TASK DETAILS =
For the records that follow, return only the count of lines containing the string "computer".
** DATASET EXCERPTS follows **
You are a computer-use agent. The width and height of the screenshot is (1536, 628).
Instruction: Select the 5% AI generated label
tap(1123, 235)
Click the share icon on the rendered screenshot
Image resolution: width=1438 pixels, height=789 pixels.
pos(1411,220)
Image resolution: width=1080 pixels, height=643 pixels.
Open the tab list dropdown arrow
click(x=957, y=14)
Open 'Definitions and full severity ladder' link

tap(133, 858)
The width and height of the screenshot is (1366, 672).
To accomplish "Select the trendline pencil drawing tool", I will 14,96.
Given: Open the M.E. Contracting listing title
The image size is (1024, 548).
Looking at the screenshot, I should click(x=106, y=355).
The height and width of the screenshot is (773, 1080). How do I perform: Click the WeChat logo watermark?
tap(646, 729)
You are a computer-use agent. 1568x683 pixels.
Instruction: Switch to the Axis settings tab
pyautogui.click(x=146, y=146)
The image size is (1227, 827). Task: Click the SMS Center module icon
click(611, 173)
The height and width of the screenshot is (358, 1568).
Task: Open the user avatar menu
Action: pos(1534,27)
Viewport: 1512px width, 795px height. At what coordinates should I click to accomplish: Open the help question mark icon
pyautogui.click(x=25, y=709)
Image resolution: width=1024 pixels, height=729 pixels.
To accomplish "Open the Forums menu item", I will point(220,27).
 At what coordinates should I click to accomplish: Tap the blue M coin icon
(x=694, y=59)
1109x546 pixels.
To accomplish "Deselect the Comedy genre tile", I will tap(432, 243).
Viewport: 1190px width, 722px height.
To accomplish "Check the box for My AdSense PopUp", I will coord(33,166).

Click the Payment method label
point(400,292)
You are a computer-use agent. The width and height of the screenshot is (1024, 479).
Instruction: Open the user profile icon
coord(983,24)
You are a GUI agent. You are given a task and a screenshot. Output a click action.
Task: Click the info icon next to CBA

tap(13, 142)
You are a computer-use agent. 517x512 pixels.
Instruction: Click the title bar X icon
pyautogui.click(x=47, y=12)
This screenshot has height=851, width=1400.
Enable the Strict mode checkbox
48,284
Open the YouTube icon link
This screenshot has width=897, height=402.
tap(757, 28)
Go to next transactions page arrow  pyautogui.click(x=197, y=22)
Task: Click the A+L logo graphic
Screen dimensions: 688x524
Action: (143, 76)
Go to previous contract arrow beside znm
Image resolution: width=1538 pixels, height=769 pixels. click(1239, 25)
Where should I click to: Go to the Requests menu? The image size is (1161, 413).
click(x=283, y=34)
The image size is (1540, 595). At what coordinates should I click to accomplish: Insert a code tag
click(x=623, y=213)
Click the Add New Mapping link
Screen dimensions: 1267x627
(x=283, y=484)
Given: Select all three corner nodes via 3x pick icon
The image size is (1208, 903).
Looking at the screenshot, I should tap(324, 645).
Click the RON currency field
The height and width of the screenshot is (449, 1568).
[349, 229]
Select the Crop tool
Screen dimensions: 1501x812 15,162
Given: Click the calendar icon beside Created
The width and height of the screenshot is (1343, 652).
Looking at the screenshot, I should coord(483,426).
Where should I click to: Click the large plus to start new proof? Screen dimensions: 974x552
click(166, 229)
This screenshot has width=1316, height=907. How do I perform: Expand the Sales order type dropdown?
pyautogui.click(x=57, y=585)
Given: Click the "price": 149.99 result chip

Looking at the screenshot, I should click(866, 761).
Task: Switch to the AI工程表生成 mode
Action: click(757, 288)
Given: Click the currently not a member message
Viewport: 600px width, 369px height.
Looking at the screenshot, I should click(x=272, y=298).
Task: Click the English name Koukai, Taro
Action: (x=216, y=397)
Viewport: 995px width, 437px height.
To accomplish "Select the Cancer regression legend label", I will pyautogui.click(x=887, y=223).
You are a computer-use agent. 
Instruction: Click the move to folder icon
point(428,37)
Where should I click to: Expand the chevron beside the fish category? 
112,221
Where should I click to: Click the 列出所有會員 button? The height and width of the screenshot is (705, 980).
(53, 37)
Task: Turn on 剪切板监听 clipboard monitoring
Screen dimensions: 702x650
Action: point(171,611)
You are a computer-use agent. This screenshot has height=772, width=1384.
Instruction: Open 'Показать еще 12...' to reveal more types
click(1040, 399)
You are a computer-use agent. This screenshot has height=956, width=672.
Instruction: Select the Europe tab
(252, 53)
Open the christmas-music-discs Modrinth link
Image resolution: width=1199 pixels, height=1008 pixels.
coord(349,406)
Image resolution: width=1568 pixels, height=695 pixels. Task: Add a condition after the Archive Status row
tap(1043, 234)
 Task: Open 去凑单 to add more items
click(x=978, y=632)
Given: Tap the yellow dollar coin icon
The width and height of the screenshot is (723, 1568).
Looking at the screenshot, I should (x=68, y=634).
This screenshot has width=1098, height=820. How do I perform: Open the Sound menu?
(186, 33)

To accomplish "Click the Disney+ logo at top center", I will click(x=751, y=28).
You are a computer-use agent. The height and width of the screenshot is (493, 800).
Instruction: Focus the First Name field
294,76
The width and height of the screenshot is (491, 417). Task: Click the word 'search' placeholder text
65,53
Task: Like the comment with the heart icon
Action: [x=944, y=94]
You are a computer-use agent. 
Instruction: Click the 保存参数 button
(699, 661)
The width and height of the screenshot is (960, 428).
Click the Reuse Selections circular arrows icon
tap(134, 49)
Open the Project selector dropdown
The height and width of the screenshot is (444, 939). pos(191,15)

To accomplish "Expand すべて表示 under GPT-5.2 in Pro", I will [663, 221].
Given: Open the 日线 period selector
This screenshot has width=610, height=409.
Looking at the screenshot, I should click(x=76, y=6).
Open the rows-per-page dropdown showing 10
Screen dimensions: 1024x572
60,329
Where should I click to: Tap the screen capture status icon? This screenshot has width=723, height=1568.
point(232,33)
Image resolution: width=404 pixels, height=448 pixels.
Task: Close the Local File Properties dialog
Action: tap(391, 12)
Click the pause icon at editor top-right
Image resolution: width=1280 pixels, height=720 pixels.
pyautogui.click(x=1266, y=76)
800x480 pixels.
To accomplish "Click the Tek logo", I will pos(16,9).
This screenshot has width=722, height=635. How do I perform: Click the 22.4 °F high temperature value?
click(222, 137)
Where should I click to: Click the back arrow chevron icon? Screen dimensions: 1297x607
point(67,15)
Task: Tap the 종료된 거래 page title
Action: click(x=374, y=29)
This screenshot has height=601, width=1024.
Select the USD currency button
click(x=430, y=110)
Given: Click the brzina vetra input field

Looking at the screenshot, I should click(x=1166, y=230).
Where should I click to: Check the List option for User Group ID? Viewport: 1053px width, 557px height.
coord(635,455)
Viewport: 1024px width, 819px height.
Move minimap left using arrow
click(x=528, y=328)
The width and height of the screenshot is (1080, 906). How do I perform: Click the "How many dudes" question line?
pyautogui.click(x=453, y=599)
** End of DATASET EXCERPTS **
REPLY TO THE TASK =
9